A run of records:
============
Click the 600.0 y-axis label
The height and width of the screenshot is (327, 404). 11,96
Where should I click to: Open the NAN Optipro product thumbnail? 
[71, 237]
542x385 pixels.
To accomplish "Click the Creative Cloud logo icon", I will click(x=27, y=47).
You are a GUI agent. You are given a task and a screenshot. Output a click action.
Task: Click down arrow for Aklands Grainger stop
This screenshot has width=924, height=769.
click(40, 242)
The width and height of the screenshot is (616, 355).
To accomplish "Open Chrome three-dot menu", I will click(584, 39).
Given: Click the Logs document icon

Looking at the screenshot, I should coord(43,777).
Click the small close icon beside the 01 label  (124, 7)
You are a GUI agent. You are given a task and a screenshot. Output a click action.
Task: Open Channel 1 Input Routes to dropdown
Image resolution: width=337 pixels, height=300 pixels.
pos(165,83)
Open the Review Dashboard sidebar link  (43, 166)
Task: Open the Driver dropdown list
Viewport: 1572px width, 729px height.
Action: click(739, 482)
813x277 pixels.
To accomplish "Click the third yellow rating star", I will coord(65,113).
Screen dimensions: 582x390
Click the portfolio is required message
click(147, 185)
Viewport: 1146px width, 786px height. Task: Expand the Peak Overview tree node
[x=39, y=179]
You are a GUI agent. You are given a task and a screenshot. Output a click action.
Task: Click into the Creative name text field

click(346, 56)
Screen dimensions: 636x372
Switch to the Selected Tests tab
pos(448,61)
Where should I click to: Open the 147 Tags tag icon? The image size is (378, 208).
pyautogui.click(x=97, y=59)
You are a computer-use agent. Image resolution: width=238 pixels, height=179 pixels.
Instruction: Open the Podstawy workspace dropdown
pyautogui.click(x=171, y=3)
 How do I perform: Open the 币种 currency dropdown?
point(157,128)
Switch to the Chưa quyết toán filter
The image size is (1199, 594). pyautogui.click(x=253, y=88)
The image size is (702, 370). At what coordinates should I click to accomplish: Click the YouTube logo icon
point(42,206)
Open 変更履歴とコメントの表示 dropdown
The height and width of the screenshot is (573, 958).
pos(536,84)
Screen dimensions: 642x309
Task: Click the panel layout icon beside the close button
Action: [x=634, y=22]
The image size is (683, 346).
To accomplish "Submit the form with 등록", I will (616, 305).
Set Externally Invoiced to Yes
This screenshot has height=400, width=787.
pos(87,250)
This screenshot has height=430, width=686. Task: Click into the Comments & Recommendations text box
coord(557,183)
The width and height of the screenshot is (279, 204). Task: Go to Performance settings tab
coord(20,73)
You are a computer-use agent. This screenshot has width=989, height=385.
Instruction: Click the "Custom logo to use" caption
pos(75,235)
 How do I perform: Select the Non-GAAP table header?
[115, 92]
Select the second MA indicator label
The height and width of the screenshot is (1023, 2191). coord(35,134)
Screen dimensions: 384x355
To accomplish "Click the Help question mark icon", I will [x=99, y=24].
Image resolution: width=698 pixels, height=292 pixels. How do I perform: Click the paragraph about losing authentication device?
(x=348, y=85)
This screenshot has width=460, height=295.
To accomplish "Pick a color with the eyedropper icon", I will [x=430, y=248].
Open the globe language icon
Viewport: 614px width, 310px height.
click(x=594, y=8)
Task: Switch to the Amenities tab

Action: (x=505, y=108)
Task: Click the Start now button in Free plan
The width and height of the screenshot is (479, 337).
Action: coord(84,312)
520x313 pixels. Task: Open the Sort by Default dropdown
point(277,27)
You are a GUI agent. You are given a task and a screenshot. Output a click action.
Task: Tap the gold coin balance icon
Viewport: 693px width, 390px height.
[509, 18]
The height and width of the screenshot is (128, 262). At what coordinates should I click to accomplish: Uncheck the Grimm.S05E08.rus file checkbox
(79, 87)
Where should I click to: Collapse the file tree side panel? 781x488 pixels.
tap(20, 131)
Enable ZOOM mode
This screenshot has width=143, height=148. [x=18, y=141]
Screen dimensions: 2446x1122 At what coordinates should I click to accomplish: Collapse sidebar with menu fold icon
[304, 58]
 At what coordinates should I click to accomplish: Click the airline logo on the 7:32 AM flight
============
EXERCISE: Recast the listing above as a numbered list, leaving out any blank lines.

ANSWER FOR THIS EXERCISE:
1. Click the 600.0 y-axis label
2. The height and width of the screenshot is (327, 404). 11,96
3. Where should I click to: Open the NAN Optipro product thumbnail? 
4. [71, 237]
5. 542x385 pixels.
6. To accomplish "Click the Creative Cloud logo icon", I will click(x=27, y=47).
7. You are a GUI agent. You are given a task and a screenshot. Output a click action.
8. Task: Click down arrow for Aklands Grainger stop
9. This screenshot has width=924, height=769.
10. click(40, 242)
11. The width and height of the screenshot is (616, 355).
12. To accomplish "Open Chrome three-dot menu", I will click(584, 39).
13. Given: Click the Logs document icon
14. Looking at the screenshot, I should coord(43,777).
15. Click the small close icon beside the 01 label  (124, 7)
16. You are a GUI agent. You are given a task and a screenshot. Output a click action.
17. Task: Open Channel 1 Input Routes to dropdown
18. Image resolution: width=337 pixels, height=300 pixels.
19. pos(165,83)
20. Open the Review Dashboard sidebar link  (43, 166)
21. Task: Open the Driver dropdown list
22. Viewport: 1572px width, 729px height.
23. Action: click(739, 482)
24. 813x277 pixels.
25. To accomplish "Click the third yellow rating star", I will coord(65,113).
26. Screen dimensions: 582x390
27. Click the portfolio is required message
28. click(147, 185)
29. Viewport: 1146px width, 786px height. Task: Expand the Peak Overview tree node
30. [x=39, y=179]
31. You are a GUI agent. You are given a task and a screenshot. Output a click action.
32. Task: Click into the Creative name text field
33. click(346, 56)
34. Screen dimensions: 636x372
35. Switch to the Selected Tests tab
36. pos(448,61)
37. Where should I click to: Open the 147 Tags tag icon? The image size is (378, 208).
38. pyautogui.click(x=97, y=59)
39. You are a computer-use agent. Image resolution: width=238 pixels, height=179 pixels.
40. Instruction: Open the Podstawy workspace dropdown
41. pyautogui.click(x=171, y=3)
42.  How do I perform: Open the 币种 currency dropdown?
43. point(157,128)
44. Switch to the Chưa quyết toán filter
45. The image size is (1199, 594). pyautogui.click(x=253, y=88)
46. The image size is (702, 370). At what coordinates should I click to accomplish: Click the YouTube logo icon
47. point(42,206)
48. Open 変更履歴とコメントの表示 dropdown
49. The height and width of the screenshot is (573, 958).
50. pos(536,84)
51. Screen dimensions: 642x309
52. Task: Click the panel layout icon beside the close button
53. Action: [x=634, y=22]
54. The image size is (683, 346).
55. To accomplish "Submit the form with 등록", I will (616, 305).
56. Set Externally Invoiced to Yes
57. This screenshot has height=400, width=787.
58. pos(87,250)
59. This screenshot has height=430, width=686. Task: Click into the Comments & Recommendations text box
60. coord(557,183)
61. The width and height of the screenshot is (279, 204). Task: Go to Performance settings tab
62. coord(20,73)
63. You are a computer-use agent. This screenshot has width=989, height=385.
64. Instruction: Click the "Custom logo to use" caption
65. pos(75,235)
66.  How do I perform: Select the Non-GAAP table header?
67. [115, 92]
68. Select the second MA indicator label
69. The height and width of the screenshot is (1023, 2191). coord(35,134)
70. Screen dimensions: 384x355
71. To accomplish "Click the Help question mark icon", I will [x=99, y=24].
72. Image resolution: width=698 pixels, height=292 pixels. How do I perform: Click the paragraph about losing authentication device?
73. (x=348, y=85)
74. This screenshot has width=460, height=295.
75. To accomplish "Pick a color with the eyedropper icon", I will [x=430, y=248].
76. Open the globe language icon
77. Viewport: 614px width, 310px height.
78. click(x=594, y=8)
79. Task: Switch to the Amenities tab
80. Action: (x=505, y=108)
81. Task: Click the Start now button in Free plan
82. The width and height of the screenshot is (479, 337).
83. Action: coord(84,312)
84. 520x313 pixels. Task: Open the Sort by Default dropdown
85. point(277,27)
86. You are a GUI agent. You are given a task and a screenshot. Output a click action.
87. Task: Tap the gold coin balance icon
88. Viewport: 693px width, 390px height.
89. [509, 18]
90. The height and width of the screenshot is (128, 262). At what coordinates should I click to accomplish: Uncheck the Grimm.S05E08.rus file checkbox
91. (79, 87)
92. Where should I click to: Collapse the file tree side panel? 781x488 pixels.
93. tap(20, 131)
94. Enable ZOOM mode
95. This screenshot has width=143, height=148. [x=18, y=141]
96. Screen dimensions: 2446x1122 At what coordinates should I click to accomplish: Collapse sidebar with menu fold icon
97. [304, 58]
98.  At what coordinates should I click to accomplish: Click the airline logo on the 7:32 AM flight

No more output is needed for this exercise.